O empresário Daniel Vorcaro, proprietário do Banco Master, foi novamente preso nesta quarta-feira (4) durante nova fase da operação Compliance Zero, conduzida pela Polícia Federal. A ordem de prisão preventiva foi autorizada pelo ministro André Mendonça, do Supremo Tribunal Federal (STF), responsável atualmente pela condução dos inquéritos relacionados ao caso.
A operação também resultou na prisão de outras pessoas ligadas ao empresário, incluindo um familiar, um policial aposentado e um operador do grupo investigado. Além das detenções, foram cumpridos mandados de busca e apreensão em endereços nos estados de São Paulo e Minas Gerais.
Segundo as investigações, novas evidências encontradas pela Polícia Federal indicam que Vorcaro teria ordenado ações de intimidação contra pessoas consideradas adversárias de seus interesses, entre elas o jornalista Lauro Jardim, colunista do jornal O Globo.
Mensagens localizadas em um aparelho celular atribuído ao empresário apontariam discussões sobre a possibilidade de simular um assalto com o objetivo de agredir o jornalista. Para o ministro André Mendonça, os diálogos reforçam indícios de tentativa de coação e de obstrução das investigações.
Em nota, o jornal O Globo repudiou qualquer tentativa de intimidar profissionais da imprensa e afirmou que continuará acompanhando o caso e divulgando informações de interesse público.
De acordo com a Polícia Federal, as investigações identificaram a existência de um grupo informal que atuaria na vigilância e intimidação de pessoas consideradas críticas ao conglomerado financeiro. Essa estrutura, apelidada de “A Turma”, teria sido responsável por monitorar empresários, ex-funcionários e jornalistas.
Entre os presos está Fabiano Zettel, cunhado de Vorcaro, apontado como responsável por administrar pagamentos relacionados ao funcionamento da estrutura. Ele se apresentou voluntariamente às autoridades.
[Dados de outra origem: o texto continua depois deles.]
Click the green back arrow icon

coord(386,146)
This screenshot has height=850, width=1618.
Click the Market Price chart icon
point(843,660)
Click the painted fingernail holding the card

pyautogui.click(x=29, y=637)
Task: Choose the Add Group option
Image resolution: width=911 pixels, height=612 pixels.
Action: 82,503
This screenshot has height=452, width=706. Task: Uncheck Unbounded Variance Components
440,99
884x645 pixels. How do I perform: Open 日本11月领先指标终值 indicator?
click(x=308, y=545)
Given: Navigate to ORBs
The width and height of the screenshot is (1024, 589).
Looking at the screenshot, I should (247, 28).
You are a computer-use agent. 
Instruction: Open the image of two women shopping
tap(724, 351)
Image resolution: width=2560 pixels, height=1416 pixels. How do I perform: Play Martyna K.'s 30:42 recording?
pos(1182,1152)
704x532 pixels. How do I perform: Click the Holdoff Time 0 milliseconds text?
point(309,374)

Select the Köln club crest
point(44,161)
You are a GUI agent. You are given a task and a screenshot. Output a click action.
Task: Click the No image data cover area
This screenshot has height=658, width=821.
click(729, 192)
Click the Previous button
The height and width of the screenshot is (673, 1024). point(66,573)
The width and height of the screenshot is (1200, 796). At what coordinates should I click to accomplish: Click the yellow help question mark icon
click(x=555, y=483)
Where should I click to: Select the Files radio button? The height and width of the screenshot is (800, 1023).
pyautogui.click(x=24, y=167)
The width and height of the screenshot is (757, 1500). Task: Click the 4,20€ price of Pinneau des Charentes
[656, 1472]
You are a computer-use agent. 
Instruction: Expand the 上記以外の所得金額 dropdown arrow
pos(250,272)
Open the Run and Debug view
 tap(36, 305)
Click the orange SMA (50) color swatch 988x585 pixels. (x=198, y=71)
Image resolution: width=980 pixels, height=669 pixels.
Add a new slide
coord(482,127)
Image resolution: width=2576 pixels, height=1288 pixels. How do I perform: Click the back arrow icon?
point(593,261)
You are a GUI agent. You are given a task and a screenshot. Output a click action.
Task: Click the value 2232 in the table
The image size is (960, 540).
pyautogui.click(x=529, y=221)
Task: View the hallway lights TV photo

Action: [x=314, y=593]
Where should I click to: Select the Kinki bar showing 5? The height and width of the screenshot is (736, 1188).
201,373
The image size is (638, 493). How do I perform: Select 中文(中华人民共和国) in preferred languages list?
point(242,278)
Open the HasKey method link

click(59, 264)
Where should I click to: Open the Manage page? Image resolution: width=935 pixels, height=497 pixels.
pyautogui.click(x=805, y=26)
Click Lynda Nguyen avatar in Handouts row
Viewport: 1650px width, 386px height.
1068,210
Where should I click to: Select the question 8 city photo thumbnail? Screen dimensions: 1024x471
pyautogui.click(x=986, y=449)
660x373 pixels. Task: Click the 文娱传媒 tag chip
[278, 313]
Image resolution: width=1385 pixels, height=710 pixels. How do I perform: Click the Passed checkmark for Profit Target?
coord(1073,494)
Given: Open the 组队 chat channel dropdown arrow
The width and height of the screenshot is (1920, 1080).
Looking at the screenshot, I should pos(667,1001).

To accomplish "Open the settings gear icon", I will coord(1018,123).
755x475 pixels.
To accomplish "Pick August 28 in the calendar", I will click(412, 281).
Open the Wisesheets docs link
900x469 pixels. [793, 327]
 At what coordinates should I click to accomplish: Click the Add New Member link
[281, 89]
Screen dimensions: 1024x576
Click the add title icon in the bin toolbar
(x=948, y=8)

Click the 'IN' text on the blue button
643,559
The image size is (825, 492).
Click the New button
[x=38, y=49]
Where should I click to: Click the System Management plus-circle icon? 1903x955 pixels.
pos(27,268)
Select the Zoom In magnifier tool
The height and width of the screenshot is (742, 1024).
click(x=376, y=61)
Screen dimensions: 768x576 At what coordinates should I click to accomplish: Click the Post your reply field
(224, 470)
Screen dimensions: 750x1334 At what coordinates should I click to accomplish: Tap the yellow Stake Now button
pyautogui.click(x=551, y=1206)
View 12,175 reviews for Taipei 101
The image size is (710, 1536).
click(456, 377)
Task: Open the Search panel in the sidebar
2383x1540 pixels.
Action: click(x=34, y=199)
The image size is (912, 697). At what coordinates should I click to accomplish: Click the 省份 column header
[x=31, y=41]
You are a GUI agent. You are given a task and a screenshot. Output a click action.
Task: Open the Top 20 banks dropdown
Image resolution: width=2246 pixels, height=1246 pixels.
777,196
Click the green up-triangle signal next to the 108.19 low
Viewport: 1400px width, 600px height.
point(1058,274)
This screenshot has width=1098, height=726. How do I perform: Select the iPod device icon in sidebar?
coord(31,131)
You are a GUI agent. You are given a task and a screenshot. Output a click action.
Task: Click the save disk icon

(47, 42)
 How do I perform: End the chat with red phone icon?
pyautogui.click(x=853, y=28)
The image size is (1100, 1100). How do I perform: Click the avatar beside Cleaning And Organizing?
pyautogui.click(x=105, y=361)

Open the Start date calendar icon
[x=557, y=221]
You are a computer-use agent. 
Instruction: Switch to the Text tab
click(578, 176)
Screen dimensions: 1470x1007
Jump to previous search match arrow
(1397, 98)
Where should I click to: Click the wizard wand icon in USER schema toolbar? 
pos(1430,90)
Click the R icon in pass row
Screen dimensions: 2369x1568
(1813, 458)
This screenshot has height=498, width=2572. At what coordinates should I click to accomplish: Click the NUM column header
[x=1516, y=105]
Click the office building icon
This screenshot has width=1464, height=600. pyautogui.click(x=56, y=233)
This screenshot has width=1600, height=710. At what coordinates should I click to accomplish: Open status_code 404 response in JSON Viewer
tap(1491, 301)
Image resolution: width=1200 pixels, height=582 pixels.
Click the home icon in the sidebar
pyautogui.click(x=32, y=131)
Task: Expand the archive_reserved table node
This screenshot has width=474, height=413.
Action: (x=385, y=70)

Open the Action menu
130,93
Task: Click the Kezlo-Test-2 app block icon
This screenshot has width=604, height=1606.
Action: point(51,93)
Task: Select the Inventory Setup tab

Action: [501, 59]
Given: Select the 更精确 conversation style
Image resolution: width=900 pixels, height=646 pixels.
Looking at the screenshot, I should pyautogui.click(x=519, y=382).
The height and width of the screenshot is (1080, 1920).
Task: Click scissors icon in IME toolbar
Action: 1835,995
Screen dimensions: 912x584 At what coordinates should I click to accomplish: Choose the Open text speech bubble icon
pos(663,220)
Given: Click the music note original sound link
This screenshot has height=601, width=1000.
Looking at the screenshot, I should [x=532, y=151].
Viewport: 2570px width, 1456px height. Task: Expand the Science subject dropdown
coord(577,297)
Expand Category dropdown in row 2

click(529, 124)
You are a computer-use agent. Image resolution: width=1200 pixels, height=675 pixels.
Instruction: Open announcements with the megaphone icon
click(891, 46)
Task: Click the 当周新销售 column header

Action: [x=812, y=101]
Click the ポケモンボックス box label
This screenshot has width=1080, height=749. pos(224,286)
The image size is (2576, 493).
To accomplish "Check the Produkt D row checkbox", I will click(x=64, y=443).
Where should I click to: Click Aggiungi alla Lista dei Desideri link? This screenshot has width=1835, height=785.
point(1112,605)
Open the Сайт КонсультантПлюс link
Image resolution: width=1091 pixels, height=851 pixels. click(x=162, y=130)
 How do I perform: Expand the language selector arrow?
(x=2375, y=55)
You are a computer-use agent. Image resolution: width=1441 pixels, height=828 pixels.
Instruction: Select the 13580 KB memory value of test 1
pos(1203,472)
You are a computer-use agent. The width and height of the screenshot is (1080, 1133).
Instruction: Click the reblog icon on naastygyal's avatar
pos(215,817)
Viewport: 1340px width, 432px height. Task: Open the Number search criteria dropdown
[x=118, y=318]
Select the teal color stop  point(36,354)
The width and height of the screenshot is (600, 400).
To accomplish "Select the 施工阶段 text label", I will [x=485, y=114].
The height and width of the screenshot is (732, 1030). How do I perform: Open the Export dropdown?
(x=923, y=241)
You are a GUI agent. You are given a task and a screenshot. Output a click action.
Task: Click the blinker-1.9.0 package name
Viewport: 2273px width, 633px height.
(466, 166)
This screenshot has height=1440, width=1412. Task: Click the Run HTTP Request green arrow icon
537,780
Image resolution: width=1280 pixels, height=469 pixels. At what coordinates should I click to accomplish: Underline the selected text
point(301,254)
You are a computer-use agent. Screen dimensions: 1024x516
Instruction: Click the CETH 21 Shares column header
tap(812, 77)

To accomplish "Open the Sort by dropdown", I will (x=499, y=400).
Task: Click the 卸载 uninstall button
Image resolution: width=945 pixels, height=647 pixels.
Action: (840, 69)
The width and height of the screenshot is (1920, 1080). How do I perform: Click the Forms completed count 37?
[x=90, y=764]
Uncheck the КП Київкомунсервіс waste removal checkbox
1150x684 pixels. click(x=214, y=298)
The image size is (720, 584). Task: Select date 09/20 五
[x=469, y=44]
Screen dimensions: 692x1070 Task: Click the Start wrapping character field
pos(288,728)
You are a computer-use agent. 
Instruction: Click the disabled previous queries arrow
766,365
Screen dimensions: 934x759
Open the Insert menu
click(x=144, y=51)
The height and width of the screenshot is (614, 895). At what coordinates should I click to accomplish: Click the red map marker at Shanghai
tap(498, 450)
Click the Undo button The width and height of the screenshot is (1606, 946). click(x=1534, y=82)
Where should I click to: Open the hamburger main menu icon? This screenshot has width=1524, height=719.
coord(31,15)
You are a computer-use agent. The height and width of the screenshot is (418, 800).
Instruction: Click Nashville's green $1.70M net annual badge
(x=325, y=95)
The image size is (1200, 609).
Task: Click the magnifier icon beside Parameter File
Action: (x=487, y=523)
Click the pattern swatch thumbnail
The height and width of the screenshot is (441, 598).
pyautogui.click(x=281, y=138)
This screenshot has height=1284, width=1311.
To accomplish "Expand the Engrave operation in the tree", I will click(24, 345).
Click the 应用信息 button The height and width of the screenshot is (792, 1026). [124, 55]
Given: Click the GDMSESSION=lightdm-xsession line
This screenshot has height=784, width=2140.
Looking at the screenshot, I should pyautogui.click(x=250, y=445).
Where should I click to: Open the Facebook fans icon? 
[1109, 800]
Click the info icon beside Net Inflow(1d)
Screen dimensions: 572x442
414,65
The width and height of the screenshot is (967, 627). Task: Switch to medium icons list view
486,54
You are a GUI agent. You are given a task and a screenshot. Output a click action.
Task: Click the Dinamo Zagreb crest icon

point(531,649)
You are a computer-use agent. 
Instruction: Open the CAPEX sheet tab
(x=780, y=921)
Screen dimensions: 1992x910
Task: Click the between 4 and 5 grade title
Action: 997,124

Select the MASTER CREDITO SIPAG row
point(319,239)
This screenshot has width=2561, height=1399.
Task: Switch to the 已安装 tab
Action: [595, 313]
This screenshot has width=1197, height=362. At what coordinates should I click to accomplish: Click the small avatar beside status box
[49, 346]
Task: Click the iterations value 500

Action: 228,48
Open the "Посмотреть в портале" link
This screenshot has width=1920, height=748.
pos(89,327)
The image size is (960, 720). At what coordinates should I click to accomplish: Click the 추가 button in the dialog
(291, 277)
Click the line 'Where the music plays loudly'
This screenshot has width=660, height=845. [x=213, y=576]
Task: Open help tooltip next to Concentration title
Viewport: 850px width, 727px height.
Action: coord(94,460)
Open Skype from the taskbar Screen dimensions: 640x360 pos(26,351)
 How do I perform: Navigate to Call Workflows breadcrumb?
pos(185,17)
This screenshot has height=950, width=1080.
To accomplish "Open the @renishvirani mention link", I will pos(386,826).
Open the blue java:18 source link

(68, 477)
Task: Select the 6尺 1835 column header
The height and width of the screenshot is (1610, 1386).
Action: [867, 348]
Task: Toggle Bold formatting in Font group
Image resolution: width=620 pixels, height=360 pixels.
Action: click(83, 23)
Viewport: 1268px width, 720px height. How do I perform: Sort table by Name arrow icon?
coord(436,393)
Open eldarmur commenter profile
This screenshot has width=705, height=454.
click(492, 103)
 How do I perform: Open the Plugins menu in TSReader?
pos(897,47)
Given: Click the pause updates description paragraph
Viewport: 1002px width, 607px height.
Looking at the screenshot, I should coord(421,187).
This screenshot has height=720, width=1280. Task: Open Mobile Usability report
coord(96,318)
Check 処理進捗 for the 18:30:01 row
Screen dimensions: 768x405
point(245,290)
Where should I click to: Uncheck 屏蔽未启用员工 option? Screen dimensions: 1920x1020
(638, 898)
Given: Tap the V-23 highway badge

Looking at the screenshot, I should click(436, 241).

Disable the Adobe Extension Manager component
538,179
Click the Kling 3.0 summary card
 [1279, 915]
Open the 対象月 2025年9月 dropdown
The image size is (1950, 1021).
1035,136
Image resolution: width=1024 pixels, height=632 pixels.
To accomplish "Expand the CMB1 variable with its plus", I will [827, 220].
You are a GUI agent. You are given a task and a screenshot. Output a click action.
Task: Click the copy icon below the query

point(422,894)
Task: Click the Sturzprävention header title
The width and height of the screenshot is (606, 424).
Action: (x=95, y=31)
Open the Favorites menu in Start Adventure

Outro investigado é Luiz Phillipi Machado de Moraes Mourão, conhecido como “Sicário”, suspeito de atuar na coleta de informações sensíveis e na execução de atividades de monitoramento. Segundo relatórios da investigação, ele receberia cerca de R$ 1 milhão por mês pelos serviços prestados ao grupo.
Também foi preso o policial aposentado Marilson Roseno da Silva, que, segundo as apurações, utilizaria experiência e contatos da carreira policial para obter informações e acompanhar alvos definidos pelo empresário.
A investigação também aponta relação próxima entre Vorcaro e dois servidores que ocupavam posições estratégicas no Banco Central do Brasil. Eles teriam atuado informalmente como consultores do empresário, fornecendo orientações sobre questões regulatórias envolvendo a instituição financeira.
Os investigados são o ex-diretor de fiscalização do Banco Central Paulo Sérgio Neves de Souza e o servidor Belline Santana. Ambos já haviam sido afastados de suas funções e agora também foram alvo de medidas cautelares determinadas pela Justiça, incluindo o uso de tornozeleira eletrônica.
As apurações indicam ainda suspeitas de pagamento de vantagens indevidas, incluindo viagens e outros benefícios.
O Banco Master foi liquidado pelo Banco Central em novembro do ano passado. Estimativas indicam que o caso pode resultar em perdas superiores a R$ 50 bilhões para diferentes instituições financeiras e fundos de investimento, incluindo o Fundo Garantidor de Créditos (FGC).
A Polícia Federal também obteve autorização judicial para bloquear e sequestrar até R$ 22 bilhões em bens e ativos ligados aos investigados, com o objetivo de preservar recursos potencialmente associados às irregularidades apuradas.
Entre os crimes investigados estão suspeitas de organização criminosa, corrupção, lavagem de dinheiro, violação de sigilo funcional, invasão de sistemas informáticos e obstrução da Justiça.
A defesa de Daniel Vorcaro afirmou que o empresário sempre colaborou com as autoridades e nega qualquer tentativa de interferir nas investigações ou na atuação da Justiça.
Os advogados de Fabiano Zettel também informaram que ele se colocou à disposição da Polícia Federal e aguardará acesso aos autos para conhecer detalhadamente as acusações.